Ratings and Overall Comments  1 (worst)- 5 (best):
4 stars
4 stars
Service and Attitude
3 stars
Environmental Sensitivity  
Dive Operation
3 stars  
Shore Diving  
3 stars  

Overall Rating

Value for $$
5 stars   
5 stars    
Now I know what "unspoiled" means.  Good dives, healthy coral,
friendly locals, and a laid-back "island time" experience.

Turks & Caicos Air was on-time for the hop from Provo to Salt Cay - in
an island kind of way.  Overweight charge was $1.00 a kilo.  Not a big
bite.  Delta lived down to their crappy reputation on the homeward leg. 
Late & canceled flights marred an otherwise perfect trip.

Debbie of Salt Cay does a little of everything.  Gate agent at the Salt Cay
airport, transfer driver, (the back of her pickup,) rental agent, and
sometimes cook.  Trade Winds Guest Suites are condos on the beach.  Plain
but comfortable.  Excellent housekeeping.  Keys?  You must be kidding? 
This is Salt Cay!  Debbie did put our passports and such in her safe.  (At
least I hope she had a safe.)  

There is no chain anything.  All establishments are mom & pop.  There
are about 60 permanent residents, supporting four churches.  Commercial
enterprises run by Canadian or US ex-pats, frequently married to
"natives."  If you expect manicured gardens and beaches, you have
come to the wrong place.  We're unspoiled here!

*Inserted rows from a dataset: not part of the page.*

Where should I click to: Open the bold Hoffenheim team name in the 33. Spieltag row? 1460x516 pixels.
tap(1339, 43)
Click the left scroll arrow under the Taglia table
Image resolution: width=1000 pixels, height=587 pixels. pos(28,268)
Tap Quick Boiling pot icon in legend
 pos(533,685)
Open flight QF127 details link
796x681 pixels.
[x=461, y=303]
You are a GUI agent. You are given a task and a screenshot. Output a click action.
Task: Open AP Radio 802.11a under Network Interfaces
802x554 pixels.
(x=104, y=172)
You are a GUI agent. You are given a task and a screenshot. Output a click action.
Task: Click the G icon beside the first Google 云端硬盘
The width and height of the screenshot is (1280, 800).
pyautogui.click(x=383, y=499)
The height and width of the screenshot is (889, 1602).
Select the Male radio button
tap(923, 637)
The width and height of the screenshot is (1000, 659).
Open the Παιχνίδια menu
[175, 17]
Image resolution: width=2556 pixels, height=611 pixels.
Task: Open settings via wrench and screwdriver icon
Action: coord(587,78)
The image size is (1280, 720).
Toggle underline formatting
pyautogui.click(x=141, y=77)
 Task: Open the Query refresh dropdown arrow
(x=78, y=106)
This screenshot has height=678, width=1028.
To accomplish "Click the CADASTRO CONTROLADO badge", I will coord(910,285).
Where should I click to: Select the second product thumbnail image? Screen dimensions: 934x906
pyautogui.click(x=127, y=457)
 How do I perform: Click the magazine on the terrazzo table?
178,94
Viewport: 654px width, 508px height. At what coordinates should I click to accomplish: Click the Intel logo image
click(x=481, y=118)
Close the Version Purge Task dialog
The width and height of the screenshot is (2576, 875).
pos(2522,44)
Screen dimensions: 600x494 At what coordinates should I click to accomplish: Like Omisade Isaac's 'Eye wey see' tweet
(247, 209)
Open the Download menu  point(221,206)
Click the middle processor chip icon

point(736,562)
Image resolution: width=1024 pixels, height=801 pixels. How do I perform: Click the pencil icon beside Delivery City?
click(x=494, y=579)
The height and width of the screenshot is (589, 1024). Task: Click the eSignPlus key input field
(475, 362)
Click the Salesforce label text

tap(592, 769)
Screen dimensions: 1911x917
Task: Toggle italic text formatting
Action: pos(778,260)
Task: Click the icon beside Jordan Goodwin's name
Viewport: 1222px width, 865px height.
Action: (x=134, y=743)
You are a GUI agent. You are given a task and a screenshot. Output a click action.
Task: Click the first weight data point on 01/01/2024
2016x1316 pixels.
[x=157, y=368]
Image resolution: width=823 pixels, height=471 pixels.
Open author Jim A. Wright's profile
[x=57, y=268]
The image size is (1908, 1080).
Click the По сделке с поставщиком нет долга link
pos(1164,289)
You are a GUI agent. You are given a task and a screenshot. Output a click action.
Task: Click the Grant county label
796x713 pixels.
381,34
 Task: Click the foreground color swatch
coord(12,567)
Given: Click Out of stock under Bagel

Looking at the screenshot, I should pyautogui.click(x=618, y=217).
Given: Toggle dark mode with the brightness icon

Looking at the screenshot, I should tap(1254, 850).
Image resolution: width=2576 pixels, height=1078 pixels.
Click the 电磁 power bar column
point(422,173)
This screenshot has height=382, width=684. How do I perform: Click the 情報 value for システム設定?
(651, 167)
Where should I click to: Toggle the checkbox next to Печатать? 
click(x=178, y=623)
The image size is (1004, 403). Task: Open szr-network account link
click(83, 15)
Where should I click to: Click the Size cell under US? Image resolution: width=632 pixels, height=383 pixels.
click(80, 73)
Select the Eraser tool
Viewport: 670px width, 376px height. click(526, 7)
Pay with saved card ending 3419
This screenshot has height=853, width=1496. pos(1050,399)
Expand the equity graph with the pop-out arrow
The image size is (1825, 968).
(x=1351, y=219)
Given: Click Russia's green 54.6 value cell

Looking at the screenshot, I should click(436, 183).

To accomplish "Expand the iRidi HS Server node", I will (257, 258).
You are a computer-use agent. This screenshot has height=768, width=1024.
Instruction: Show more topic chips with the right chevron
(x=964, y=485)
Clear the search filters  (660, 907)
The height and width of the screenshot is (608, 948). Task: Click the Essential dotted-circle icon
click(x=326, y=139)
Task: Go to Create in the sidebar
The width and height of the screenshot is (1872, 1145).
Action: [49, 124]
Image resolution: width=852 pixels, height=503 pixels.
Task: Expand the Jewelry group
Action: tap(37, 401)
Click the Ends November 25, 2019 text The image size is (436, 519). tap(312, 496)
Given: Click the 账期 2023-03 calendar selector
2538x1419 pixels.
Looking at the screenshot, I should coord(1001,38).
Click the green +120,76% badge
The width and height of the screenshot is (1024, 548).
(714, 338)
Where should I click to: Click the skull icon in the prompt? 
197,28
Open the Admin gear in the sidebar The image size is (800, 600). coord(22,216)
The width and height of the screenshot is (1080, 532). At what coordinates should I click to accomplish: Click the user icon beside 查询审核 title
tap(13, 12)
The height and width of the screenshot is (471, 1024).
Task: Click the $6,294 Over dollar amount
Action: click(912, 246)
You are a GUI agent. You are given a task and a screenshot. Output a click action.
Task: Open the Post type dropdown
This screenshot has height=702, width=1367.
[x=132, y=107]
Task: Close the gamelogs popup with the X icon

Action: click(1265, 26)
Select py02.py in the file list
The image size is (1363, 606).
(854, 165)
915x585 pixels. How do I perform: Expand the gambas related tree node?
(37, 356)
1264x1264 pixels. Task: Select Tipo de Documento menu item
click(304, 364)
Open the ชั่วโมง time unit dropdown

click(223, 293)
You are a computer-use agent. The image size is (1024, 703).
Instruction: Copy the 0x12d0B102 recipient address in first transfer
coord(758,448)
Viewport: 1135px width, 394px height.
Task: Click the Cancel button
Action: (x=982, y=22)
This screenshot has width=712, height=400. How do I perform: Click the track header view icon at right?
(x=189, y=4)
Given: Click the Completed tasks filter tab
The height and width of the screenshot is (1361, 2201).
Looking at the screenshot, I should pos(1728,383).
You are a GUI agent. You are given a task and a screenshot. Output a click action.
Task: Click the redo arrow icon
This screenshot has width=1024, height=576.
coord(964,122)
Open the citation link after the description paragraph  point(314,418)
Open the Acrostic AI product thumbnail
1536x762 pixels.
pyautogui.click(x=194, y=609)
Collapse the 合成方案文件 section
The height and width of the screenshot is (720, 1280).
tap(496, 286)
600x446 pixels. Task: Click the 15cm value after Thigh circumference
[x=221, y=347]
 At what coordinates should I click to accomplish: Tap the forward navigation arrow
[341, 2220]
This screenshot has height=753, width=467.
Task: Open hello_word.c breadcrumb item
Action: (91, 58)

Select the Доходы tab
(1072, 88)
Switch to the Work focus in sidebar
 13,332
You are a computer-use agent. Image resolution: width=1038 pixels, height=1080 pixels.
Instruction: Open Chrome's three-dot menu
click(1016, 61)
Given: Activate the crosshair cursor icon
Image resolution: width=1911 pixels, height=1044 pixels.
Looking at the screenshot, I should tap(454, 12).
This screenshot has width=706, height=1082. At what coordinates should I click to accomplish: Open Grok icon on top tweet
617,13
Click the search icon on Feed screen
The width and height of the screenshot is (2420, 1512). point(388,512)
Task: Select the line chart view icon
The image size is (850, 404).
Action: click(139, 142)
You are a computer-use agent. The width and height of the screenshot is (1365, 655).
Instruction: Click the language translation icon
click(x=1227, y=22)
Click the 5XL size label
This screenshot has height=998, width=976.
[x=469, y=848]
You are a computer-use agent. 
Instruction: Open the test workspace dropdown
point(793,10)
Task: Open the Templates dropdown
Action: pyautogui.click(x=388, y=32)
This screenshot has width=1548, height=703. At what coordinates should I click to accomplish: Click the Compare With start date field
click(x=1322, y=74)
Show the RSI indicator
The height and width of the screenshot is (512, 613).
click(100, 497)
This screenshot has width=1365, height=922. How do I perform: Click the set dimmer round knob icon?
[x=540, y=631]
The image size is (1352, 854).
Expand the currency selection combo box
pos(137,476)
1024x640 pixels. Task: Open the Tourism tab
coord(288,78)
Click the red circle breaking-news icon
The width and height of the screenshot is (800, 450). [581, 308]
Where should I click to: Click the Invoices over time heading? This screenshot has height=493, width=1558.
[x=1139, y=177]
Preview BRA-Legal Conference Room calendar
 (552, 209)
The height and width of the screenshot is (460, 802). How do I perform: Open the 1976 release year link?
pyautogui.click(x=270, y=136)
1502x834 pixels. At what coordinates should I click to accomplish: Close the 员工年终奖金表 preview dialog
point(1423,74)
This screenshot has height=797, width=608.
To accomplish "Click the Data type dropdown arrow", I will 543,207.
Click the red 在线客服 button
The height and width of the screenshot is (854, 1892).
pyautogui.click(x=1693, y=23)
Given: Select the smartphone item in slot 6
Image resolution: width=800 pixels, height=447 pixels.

Wild donkeys roam, fed and watered by locals.  Keep the fence gate closed,
or find one in your kitchen.  No museum, two gift shops.  No dive shop. 
Salt Cay Divers has rental and some repair.  Forget or bust dive gear, you
are out of luck.  Little to do for our non-diver.  Anticipating this, J.
brought her watercolors, needlework, and a pile of books.

Diving was quite good.  Water temp was on the cool side 76-78F.  Vis was
60-90 feet giving the opportunity for panoramic video shots.  Cool water
was supposed to favor whale watching, but somebody forgot to tell the
whales.  Our non-diving day we rented a golf cart and explored the island. 
THAT was the day a pod of humpbacks came right by the Salt Cay Divers dock.
 Debbie's husband loaded whoever was around into one of the dive skiffs for
an impromptu whale-watch.  We missed out.  Nuts!  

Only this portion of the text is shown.